> Your task
Examine each line of the data, and copy the ones containing "computer".

> Entries shown
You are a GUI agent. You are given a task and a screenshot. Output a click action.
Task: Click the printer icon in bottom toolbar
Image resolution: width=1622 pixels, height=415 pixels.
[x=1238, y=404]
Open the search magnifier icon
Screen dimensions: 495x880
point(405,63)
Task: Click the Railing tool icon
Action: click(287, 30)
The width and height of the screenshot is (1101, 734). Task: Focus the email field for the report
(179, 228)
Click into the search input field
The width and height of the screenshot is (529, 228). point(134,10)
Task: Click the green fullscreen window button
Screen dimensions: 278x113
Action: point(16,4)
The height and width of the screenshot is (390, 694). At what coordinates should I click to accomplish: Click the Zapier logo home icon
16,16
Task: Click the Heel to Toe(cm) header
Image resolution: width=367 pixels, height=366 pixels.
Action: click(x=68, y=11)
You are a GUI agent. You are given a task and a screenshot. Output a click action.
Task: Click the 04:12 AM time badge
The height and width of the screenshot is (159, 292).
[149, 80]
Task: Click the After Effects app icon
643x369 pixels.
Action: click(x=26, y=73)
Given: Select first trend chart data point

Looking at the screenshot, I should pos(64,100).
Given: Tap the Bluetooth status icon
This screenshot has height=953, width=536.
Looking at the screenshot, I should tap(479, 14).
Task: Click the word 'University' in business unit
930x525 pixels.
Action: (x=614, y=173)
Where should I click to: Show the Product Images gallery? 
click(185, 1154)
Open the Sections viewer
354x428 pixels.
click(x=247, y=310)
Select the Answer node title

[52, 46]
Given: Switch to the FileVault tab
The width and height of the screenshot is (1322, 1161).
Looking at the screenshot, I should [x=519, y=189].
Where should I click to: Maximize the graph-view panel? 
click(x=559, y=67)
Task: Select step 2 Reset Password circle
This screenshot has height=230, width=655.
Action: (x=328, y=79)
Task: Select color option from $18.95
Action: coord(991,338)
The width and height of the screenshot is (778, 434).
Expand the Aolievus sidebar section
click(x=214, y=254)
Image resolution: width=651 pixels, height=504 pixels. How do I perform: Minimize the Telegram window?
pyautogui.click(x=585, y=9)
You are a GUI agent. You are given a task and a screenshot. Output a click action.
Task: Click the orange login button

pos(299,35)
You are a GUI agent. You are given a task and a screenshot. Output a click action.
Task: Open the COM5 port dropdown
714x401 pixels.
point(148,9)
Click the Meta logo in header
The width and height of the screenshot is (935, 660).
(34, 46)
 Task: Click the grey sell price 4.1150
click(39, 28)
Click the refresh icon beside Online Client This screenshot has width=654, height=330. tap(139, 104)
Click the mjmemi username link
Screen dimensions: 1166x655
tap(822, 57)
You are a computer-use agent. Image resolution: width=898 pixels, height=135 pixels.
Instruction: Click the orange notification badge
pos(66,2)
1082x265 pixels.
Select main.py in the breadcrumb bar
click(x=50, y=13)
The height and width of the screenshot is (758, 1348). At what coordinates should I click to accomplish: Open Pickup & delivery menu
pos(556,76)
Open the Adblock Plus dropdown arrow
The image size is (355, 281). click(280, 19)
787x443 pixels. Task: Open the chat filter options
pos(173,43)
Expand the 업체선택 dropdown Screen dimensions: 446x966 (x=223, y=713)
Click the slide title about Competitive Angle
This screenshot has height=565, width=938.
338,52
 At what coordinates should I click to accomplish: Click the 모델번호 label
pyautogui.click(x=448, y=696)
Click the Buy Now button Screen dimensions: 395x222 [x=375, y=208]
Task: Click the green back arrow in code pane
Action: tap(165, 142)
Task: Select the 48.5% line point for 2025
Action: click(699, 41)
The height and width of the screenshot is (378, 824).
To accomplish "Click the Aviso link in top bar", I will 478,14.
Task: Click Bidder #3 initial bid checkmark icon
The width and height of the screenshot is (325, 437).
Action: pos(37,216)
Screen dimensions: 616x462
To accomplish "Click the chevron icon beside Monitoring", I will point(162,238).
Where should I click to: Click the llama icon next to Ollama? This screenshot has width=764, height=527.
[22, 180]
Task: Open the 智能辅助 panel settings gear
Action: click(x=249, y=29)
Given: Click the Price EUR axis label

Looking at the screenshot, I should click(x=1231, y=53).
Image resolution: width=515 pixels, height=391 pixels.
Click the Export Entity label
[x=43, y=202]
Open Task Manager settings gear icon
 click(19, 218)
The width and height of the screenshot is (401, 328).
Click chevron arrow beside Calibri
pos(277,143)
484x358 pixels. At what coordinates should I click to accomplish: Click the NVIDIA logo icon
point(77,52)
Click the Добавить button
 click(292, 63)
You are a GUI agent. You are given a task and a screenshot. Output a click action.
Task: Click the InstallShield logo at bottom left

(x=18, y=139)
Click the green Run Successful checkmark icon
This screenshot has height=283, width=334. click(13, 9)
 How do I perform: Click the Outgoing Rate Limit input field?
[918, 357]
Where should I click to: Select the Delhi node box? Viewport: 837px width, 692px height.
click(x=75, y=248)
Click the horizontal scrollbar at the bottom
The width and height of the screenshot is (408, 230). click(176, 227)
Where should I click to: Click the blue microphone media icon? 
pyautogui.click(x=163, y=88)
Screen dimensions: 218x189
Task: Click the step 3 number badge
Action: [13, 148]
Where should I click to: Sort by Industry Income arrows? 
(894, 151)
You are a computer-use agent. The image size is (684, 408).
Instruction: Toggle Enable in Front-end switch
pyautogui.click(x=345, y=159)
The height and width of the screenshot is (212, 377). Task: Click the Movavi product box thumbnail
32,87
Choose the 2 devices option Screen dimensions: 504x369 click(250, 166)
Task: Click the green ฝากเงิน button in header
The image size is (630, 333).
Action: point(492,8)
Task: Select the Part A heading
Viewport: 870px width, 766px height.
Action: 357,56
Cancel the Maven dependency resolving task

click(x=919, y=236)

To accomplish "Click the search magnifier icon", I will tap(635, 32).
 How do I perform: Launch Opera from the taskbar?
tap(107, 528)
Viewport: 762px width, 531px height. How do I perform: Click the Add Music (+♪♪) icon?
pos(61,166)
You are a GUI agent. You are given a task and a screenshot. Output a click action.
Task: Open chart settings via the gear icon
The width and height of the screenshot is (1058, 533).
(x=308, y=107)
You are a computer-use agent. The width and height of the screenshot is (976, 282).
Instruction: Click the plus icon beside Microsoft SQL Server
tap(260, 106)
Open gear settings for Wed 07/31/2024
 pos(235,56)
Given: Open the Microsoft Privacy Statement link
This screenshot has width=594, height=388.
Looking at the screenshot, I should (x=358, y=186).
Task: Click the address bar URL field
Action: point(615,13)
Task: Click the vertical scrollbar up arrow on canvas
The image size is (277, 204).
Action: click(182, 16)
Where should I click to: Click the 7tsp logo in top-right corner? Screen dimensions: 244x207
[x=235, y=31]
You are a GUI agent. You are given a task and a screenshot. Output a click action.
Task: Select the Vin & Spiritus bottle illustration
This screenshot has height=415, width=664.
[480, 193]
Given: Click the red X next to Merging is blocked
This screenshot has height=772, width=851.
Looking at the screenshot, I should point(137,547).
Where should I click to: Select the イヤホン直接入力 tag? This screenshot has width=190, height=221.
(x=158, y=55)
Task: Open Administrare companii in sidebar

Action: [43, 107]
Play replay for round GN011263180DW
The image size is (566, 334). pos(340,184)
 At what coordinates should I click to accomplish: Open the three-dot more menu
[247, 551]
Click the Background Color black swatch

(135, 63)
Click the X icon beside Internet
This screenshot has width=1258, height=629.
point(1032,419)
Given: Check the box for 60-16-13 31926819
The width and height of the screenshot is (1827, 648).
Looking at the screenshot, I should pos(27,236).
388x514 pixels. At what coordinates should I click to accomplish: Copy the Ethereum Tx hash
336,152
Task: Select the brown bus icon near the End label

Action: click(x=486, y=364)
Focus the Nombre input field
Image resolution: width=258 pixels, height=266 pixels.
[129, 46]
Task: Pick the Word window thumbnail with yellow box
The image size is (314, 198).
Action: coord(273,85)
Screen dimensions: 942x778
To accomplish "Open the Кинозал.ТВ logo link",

> Expected answer
You are a computer-use agent. Image resolution: width=898 pixels, height=135 pixels.
You are a computer-use agent. The image size is (684, 408).
You are a computer-use agent. The width and height of the screenshot is (976, 282).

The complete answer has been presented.